Intracranial gumma mimicking a cerebral tumour
Patients with syphilis rarely suffer from neurosyphilis and the incidence is estimated at 5–10% in untreated patients with syphilis [9]. We report a rare case of cerebral gumma in which magnetic resonance imaging (MRI) showed a focal mass lesion in the temporo-parietal region that disappeared following antibiotic treatment.
A 50-year-old woman without particular family or past history was admitted to National Hospital Organization Zentsuji Hospital for the evaluation of agitation and delusion. She noticed a small mass on the left side of her neck 2 years previously. On admission no neurological abnormalities were found except for miosises and sluggish light reflexes. On the left side of her neck there was a large mass, 10 cm in diameter, which was tender, immobile and extremely hard on palpation. Positive syphilis reactions were found in the serum (Rapid Plasma Reagin (RPR) test was positive with 1:3.9 titre; treponema pallidum hemagglutination assay (TPHA) was positive with 1:125; fluorescent treponemal antibody absorption (FTA-Abs) was positive). Both the TPHA and FTA-Abs of the cerebrospinal fluid (CSF) were also positive. Axial T1-weighted MRI of the brain showed a low-intensity lesion in the left temporo-parietal region, and axial T2-weighted and fluid attenuated inversion recovery (FLAIR) MRI showed a high-intensity lesion in the same area (Figure 1). Gadolinium-enhanced MRI showed linearly enhanced dura mater in the left parietal region. Histology of the cervical mass obtained at biopsy indicated carcinoma of the submandibular salivary gland. Whole-body 99mTc hydroxymethylene diphosphonate bone scintigraphy showed no evidence of bone metastasis, and cytology of the spinal fluid was negative for malignant cells. Considering these findings, metastatic brain tumour was ruled out and the diagnosis of neurosyphilis was then established. After treatment with 24 MU i.v. penicillin G daily for 3 weeks, cerebral MRI indicated complete disappearance of the abnormal lesion in the left temporo-parietal region, with no pathologic enhancement. CSF measurements were normal, with non-reactive RPR test. A serum assay for antibody to HIV was not conducted because consent was not obtained.

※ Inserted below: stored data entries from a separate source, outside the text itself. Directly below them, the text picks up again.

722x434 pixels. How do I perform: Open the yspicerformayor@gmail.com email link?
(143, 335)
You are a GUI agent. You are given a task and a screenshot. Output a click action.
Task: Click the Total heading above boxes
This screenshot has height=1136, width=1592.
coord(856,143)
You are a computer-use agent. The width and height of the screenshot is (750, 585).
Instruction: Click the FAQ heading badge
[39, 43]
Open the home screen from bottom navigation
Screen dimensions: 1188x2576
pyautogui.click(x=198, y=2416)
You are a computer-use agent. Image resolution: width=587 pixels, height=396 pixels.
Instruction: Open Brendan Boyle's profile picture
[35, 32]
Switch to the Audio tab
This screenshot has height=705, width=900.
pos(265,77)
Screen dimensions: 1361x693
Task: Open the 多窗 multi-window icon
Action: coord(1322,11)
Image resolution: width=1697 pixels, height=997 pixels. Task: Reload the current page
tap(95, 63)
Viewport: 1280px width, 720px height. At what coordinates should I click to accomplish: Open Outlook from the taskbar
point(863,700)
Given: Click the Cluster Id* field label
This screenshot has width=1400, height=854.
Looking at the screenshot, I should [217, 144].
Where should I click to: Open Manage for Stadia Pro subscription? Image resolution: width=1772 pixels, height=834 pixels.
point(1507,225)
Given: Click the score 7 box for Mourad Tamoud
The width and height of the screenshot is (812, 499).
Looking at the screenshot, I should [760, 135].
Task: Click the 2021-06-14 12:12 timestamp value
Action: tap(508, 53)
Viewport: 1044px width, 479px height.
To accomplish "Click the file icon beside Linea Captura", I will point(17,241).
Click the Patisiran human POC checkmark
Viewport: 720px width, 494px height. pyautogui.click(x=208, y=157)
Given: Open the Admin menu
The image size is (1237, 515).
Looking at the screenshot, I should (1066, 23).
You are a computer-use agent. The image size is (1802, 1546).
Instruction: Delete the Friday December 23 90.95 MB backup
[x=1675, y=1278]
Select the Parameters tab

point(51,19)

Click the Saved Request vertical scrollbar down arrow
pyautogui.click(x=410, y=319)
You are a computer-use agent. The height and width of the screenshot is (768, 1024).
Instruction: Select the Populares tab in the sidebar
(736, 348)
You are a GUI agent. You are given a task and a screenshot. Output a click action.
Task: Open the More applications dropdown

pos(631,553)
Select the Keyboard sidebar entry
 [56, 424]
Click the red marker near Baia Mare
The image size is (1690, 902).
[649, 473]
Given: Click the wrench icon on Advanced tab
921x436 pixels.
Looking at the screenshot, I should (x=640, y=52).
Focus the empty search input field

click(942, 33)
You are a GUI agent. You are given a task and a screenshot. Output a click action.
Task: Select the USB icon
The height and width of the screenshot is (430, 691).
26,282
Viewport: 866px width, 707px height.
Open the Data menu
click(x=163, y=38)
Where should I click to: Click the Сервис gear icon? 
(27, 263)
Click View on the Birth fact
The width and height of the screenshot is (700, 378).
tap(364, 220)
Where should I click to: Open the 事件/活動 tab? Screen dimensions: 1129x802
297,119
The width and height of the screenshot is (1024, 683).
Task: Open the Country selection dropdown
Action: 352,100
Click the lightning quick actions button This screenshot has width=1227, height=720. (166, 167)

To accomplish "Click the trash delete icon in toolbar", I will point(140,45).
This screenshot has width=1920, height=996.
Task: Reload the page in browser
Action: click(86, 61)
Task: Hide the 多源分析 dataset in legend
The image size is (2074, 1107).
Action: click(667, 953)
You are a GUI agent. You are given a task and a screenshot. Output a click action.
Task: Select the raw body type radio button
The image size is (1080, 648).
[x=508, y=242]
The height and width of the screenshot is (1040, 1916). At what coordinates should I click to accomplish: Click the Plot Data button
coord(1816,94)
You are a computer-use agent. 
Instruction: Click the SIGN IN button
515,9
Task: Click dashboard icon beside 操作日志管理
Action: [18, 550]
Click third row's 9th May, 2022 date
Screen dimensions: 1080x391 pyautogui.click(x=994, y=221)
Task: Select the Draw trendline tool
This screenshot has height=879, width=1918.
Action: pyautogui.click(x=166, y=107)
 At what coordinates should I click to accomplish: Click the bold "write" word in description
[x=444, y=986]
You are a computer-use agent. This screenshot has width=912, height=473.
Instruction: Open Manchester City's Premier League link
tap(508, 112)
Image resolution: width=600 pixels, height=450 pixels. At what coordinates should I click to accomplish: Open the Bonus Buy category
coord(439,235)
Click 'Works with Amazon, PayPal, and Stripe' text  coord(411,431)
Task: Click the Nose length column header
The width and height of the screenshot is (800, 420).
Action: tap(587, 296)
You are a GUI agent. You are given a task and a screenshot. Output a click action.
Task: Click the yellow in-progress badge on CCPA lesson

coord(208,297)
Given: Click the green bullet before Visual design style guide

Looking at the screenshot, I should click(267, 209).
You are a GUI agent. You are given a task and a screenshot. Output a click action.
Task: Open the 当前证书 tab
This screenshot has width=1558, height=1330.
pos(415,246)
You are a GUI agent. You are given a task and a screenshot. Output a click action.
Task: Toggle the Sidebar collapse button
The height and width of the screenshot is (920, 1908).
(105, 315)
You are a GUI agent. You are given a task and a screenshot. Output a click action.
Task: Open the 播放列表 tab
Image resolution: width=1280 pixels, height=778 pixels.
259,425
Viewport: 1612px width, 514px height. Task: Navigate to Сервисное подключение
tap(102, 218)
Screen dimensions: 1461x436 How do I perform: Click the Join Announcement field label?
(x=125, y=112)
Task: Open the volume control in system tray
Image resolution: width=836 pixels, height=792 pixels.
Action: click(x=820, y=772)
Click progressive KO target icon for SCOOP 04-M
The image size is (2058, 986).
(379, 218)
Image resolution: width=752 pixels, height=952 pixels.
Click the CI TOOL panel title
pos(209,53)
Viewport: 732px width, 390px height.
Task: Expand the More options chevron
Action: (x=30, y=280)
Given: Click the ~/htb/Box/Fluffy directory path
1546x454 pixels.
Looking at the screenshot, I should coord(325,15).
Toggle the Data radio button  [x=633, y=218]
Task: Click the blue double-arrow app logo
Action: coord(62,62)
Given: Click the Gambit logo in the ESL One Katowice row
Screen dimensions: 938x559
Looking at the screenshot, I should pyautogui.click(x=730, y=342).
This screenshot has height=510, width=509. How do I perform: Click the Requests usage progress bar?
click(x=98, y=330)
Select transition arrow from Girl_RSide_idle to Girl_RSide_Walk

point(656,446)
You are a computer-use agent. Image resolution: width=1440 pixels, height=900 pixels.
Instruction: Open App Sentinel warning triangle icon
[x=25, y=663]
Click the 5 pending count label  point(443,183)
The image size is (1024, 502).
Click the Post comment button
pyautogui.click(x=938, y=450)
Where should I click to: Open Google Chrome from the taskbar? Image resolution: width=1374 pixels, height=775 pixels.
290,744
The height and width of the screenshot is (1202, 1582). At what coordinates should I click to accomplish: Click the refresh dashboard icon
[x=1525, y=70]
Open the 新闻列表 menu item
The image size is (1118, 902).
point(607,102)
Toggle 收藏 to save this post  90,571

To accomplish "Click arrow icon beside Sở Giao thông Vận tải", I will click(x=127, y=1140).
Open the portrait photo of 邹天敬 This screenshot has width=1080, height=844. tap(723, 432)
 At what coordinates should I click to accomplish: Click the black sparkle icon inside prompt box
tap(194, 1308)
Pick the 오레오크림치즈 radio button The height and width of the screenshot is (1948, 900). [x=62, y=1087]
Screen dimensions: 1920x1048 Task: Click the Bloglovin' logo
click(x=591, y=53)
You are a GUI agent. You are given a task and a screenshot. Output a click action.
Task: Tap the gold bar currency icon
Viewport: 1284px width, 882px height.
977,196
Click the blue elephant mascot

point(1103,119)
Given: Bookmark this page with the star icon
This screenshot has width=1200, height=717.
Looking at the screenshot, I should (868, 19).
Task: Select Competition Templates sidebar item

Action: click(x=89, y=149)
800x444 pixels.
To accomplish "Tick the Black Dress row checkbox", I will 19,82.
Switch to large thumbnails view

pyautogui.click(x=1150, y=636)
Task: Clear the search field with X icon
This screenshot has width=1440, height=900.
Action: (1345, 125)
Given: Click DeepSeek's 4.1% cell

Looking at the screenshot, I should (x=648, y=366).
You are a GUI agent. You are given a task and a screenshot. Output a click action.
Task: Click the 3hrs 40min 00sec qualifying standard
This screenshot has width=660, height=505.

High-intensity lesion in the left temporo-parietal region on FLAIR magnetic resonance imaging.
A syphilitic granuloma, that is, gumma, often forms a mass lesion attached to the dura mater [10] and there is also a case of cerebral gumma showing dura enhancement on MRI. Dural enhancement may occur adjacent to the brain tumours, however, as a result of tumour cell invasion or connective tissue proliferation [11]. Therefore, the radiological findings of cerebral gumma may mimic those of other intracranial mass lesions, especially brain neoplasms, and definitive diagnosis has always been difficult [10], [12]. Godt et al. claimed that complete disappearance of the computed tomography (CT) findings after penicillin therapy could be considered proof of the syphilitic aetiology of the mass lesion [13]. This case suggests that cerebral gumma should be considered in the differential diagnosis in any patient found to have a cerebral mass lesion on CT and MRI.